(Beginning of Excerpted records)
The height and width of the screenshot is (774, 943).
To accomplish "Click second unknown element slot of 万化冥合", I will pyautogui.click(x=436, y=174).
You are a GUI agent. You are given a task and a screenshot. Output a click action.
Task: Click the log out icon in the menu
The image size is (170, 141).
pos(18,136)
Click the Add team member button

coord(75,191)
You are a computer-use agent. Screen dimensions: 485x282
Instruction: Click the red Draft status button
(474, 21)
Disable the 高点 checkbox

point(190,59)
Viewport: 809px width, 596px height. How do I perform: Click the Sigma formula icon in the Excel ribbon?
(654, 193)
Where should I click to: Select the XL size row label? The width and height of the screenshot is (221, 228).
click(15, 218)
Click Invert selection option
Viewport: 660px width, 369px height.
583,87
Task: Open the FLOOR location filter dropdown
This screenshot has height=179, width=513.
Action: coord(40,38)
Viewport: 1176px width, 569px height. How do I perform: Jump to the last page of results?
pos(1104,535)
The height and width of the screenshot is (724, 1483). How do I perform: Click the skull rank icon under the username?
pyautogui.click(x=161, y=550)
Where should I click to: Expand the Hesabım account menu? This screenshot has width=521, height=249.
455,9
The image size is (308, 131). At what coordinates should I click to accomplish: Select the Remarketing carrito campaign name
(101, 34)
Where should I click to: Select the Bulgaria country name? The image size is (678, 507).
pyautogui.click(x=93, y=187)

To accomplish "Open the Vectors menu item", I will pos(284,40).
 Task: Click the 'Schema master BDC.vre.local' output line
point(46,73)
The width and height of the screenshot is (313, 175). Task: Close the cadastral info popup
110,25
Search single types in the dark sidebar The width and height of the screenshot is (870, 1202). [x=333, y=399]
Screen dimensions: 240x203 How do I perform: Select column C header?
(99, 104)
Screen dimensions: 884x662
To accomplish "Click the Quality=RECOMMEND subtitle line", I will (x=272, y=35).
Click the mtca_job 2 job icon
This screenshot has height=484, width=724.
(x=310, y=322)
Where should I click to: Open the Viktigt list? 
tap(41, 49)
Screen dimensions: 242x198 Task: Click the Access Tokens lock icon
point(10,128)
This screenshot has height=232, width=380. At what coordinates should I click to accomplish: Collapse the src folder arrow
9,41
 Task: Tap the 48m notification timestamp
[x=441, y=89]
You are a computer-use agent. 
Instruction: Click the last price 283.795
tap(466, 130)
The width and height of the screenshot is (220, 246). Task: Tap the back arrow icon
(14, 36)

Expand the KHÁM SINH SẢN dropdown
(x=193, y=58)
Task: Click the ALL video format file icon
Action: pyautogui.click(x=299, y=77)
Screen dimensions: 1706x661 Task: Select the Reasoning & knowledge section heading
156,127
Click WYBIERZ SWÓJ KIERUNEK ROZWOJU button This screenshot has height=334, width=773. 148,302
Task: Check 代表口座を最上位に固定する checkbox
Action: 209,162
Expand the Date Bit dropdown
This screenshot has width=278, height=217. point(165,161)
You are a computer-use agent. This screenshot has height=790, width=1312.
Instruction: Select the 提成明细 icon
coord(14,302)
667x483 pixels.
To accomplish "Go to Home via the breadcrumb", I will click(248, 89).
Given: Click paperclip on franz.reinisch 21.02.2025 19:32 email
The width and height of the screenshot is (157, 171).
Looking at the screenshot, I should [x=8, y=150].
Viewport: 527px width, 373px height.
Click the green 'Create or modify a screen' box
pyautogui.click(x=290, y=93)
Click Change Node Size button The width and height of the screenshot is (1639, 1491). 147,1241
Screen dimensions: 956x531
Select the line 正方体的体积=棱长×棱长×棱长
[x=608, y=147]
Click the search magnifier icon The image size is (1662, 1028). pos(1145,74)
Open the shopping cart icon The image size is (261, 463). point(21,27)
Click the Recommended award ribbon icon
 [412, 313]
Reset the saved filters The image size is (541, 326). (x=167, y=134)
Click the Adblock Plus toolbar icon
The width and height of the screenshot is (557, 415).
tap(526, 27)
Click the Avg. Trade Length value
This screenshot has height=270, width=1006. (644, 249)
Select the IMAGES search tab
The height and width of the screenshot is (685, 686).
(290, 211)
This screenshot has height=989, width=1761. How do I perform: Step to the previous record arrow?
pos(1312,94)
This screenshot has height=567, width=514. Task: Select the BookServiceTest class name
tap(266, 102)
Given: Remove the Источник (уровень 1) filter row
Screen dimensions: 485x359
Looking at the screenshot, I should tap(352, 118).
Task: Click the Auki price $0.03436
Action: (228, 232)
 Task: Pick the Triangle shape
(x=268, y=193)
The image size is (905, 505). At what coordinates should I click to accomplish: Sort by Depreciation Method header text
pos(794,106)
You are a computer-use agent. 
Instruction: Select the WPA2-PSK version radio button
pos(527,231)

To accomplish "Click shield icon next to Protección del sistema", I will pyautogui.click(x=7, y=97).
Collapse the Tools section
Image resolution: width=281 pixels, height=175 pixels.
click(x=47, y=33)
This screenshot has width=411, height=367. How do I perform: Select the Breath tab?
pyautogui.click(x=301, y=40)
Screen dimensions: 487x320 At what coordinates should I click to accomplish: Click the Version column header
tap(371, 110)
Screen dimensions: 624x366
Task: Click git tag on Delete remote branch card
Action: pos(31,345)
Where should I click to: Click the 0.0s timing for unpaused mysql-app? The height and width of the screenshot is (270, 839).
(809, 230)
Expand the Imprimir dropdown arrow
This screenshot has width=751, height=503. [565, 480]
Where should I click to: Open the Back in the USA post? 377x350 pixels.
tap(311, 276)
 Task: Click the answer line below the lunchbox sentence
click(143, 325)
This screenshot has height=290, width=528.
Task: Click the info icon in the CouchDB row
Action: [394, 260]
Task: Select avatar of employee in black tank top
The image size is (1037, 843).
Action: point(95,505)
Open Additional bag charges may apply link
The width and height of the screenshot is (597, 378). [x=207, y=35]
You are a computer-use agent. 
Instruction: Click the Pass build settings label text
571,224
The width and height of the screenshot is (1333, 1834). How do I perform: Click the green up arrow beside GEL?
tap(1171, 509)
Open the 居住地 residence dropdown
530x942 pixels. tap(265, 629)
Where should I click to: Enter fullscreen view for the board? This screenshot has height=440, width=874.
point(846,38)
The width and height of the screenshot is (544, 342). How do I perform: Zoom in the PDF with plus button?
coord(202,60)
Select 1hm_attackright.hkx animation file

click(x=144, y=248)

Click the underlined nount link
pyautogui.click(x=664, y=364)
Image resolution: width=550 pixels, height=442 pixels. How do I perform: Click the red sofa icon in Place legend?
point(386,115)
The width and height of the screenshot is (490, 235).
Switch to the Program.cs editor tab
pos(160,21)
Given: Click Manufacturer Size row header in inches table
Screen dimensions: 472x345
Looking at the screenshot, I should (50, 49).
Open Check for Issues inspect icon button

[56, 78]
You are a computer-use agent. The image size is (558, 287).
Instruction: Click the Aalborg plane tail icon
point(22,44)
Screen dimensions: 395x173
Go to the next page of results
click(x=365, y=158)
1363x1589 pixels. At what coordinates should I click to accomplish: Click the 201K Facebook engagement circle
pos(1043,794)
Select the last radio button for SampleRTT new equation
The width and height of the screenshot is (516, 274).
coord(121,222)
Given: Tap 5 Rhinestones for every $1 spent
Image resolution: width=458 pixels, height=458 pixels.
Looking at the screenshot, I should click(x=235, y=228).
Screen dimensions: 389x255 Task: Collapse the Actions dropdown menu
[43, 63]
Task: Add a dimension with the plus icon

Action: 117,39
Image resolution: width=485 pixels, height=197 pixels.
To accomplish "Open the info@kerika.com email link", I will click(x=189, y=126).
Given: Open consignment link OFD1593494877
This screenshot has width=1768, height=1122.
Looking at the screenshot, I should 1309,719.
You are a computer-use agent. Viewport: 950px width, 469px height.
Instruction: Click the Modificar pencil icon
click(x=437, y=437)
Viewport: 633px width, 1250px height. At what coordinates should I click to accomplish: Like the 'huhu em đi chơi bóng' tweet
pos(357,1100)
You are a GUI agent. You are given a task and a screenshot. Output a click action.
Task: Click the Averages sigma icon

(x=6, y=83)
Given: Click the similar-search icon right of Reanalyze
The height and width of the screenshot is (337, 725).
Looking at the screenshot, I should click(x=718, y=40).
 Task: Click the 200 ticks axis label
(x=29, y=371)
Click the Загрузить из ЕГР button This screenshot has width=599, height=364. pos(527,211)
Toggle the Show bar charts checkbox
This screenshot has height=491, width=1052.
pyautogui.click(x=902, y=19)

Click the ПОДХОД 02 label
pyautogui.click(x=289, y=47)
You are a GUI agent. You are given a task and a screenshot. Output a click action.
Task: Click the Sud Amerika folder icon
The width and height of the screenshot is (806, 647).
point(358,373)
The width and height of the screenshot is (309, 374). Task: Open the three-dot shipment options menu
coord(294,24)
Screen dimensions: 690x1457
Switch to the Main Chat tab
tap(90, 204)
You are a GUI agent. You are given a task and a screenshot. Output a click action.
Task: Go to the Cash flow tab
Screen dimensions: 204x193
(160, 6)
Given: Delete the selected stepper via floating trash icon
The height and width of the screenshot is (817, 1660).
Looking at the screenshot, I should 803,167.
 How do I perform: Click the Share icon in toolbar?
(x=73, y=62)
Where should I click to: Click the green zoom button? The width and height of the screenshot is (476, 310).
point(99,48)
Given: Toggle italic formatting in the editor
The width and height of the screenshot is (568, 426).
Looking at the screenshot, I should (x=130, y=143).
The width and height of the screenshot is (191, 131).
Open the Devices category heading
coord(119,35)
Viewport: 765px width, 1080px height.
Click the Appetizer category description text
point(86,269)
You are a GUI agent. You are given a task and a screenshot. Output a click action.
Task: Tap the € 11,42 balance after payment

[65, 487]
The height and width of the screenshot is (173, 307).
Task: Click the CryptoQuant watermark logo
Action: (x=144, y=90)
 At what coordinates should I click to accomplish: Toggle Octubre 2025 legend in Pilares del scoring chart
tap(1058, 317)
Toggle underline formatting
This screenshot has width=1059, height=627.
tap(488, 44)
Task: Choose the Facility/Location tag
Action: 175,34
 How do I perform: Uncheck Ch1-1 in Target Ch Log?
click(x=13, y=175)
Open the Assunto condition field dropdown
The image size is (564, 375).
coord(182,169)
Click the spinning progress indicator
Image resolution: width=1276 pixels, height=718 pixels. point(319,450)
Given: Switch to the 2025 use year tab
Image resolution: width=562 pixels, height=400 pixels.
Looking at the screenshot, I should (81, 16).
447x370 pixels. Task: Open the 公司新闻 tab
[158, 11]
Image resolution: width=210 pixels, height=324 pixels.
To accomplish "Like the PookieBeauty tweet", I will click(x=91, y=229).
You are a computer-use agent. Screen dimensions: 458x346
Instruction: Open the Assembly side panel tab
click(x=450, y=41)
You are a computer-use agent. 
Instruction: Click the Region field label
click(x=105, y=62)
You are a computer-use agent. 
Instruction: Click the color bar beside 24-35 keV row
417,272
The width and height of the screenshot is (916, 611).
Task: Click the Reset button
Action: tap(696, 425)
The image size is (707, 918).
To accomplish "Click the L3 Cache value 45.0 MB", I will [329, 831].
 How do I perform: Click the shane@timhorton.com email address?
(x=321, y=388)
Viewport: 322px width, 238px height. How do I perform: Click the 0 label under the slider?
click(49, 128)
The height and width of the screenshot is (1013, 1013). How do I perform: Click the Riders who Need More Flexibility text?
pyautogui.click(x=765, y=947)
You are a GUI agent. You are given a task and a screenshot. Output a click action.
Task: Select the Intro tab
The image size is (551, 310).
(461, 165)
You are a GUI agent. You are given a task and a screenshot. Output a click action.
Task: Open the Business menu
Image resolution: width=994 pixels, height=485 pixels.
(End of Excerpted records)
→ What you need to do: Beginning at the line that holds "How do I perform: Click the shane@timhorton.com", write out word for word each line through the end of the records.

→ Answer for the task:
 How do I perform: Click the shane@timhorton.com email address?
(x=321, y=388)
Viewport: 322px width, 238px height. How do I perform: Click the 0 label under the slider?
click(49, 128)
The height and width of the screenshot is (1013, 1013). How do I perform: Click the Riders who Need More Flexibility text?
pyautogui.click(x=765, y=947)
You are a GUI agent. You are given a task and a screenshot. Output a click action.
Task: Select the Intro tab
The image size is (551, 310).
(461, 165)
You are a GUI agent. You are given a task and a screenshot. Output a click action.
Task: Open the Business menu
Image resolution: width=994 pixels, height=485 pixels.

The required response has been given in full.